### What to produce
From the records below, find each line with the string "Save" and copy it.
------
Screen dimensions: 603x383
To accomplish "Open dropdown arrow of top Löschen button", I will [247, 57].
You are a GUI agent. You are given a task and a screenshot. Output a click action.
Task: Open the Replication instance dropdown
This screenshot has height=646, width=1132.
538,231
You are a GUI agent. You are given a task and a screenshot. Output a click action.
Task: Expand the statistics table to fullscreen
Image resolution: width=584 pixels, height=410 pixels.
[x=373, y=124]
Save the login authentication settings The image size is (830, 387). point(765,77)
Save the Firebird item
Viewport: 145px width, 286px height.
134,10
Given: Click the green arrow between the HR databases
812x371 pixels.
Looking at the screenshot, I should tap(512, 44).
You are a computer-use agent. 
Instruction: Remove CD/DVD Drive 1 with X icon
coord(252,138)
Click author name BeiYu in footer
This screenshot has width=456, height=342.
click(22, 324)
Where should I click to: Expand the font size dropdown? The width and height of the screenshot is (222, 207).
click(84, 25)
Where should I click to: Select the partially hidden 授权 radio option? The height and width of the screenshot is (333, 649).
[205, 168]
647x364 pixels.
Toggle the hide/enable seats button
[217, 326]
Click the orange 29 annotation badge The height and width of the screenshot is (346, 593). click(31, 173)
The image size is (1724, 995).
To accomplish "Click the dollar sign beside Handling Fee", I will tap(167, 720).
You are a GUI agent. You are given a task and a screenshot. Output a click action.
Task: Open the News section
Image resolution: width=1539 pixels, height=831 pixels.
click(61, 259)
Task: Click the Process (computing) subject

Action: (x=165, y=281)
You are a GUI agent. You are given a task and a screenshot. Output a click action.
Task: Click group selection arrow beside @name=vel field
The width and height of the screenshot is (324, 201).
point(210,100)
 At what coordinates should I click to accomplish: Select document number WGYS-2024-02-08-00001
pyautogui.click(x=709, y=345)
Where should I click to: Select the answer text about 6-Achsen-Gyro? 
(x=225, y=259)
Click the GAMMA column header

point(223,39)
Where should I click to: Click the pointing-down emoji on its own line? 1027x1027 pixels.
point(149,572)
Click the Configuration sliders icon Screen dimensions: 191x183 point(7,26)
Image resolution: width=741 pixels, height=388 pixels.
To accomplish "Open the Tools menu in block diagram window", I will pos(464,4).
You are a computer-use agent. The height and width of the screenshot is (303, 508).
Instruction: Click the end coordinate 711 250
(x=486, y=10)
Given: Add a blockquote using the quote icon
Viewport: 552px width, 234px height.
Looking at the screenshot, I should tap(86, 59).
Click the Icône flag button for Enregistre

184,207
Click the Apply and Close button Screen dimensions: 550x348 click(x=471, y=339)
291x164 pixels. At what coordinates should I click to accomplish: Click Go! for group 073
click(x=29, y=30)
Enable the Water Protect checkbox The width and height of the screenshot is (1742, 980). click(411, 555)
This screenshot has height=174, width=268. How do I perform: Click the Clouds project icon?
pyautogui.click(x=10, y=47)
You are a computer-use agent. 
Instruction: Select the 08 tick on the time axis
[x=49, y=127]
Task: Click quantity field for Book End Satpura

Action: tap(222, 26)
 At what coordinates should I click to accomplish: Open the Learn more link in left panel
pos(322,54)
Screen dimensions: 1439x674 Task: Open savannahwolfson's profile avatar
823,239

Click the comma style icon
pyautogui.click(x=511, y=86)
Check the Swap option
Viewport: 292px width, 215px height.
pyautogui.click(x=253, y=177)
------
### Response area
Save the login authentication settings The image size is (830, 387). point(765,77)
Save the Firebird item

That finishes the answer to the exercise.